Experimental and kinetic investigation of textile-based refuse derived fuel (t-RDF) pyrolysis: analysing the valorisation of textile waste.

A majority of global textile waste is neither recycled nor repurposed; instead, it finds its way into landfills or incinerators. Polymer-based textiles, a significant component of this waste, may persist in landfills without degrading for up to two centuries. This study investigates valorisation of specific blends of textile-based Refuse Derived Fuel (t-RDF) in a novel simultaneous experimental and kinetic analysis to determine pyrolysis product characteristics with process kinetics and thermal parameters. A TGA is initially used to examine the degradation characteristics of t-RDF at three heating rates: 5, 10, and 20 °C.min^-1. The kinetics of the non-isothermal pyrolysis of t-RDF are investigated to obtain the activation energy changes that represent the process kinetics for forecasting pyrolysis using the reaction scheme. The average activation energy of the t-RDF, deduced using the Starink model, is found to be 99.22 kJ.mol^-1. An in-house designed reactor is used to perform pyrolysis at different temperatures to analyse the effect of compositional variations in the t-RDF. The physicochemical properties of the pyrolysis products are characterised using FTIR spectroscopy, proximate and ultimate analysis, and surface area (BET) analysis.
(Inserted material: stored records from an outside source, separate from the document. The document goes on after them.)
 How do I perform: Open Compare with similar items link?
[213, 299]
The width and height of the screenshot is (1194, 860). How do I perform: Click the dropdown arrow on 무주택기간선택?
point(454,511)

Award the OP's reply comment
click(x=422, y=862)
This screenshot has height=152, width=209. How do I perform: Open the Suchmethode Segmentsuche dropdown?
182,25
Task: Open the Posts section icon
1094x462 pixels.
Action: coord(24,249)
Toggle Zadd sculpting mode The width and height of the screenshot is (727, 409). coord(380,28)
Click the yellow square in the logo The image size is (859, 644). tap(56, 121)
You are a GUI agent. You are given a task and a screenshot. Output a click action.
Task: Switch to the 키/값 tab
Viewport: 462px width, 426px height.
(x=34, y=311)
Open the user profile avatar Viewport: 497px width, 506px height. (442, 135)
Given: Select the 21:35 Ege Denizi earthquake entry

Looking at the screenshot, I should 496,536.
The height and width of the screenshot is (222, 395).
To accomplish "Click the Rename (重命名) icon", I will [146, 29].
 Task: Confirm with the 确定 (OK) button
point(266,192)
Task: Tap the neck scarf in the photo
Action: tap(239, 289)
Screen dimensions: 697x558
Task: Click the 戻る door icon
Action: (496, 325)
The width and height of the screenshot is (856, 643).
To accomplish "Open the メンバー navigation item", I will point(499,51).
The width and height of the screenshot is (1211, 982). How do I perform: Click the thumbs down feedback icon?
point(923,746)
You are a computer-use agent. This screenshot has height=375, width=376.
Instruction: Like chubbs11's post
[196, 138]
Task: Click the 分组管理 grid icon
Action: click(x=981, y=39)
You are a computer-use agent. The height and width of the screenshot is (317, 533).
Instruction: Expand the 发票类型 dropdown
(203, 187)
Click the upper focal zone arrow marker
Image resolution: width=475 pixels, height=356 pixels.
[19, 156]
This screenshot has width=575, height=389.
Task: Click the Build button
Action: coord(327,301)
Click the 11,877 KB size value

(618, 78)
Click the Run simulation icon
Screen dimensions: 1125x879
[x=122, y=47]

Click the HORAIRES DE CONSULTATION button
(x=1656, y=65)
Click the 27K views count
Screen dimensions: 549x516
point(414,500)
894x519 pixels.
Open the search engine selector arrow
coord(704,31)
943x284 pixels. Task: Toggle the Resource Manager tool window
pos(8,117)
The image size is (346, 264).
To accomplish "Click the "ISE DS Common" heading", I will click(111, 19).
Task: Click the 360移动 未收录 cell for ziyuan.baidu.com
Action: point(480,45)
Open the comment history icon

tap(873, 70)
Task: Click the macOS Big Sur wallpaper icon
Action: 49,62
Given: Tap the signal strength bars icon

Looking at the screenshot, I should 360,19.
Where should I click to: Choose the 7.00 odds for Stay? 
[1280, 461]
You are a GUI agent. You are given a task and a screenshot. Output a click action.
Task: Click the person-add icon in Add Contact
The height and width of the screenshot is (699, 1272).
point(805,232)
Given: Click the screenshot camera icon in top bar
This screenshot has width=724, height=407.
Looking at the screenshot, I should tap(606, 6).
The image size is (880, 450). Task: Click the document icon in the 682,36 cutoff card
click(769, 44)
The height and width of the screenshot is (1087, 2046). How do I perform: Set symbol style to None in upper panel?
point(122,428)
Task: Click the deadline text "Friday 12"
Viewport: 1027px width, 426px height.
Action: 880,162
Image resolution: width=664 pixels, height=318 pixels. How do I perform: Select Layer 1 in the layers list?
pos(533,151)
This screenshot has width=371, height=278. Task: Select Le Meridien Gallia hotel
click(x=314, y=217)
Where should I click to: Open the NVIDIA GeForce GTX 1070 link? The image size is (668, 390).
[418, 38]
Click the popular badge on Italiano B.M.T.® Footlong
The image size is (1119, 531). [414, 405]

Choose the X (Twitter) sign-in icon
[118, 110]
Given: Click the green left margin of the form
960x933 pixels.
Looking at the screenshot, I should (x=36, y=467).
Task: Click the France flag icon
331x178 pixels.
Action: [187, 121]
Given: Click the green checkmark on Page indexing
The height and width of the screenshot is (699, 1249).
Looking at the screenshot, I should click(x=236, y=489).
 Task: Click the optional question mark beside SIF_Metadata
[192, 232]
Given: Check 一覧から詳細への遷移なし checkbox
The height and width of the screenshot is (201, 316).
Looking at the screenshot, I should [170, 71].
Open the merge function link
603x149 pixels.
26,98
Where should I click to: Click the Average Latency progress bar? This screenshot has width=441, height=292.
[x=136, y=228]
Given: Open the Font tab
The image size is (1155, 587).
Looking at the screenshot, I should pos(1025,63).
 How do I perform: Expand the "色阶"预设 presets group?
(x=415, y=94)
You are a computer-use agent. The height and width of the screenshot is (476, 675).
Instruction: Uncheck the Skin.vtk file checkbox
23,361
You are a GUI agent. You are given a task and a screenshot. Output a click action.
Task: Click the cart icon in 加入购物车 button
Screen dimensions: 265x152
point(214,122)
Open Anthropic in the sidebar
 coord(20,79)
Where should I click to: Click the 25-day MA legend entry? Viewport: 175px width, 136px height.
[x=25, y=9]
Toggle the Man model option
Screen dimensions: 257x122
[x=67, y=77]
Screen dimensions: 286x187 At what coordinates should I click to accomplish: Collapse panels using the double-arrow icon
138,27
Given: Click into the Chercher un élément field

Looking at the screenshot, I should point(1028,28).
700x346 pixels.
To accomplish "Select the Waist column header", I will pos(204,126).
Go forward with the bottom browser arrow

Synthesised t-RDF composition exhibits a heating value of 22.40 ± 3.33 MJ.kg^-1, and pyrolysis gas has a heating value of 20.5 ± 1 MJ.m^-3, whereas chars are analysed to provide a maximum BET surface area of 32.71 m².g^-1. The study provides insights into sustainable methods to valorise textile waste for valuable products while reducing landfills and promoting renewable sources.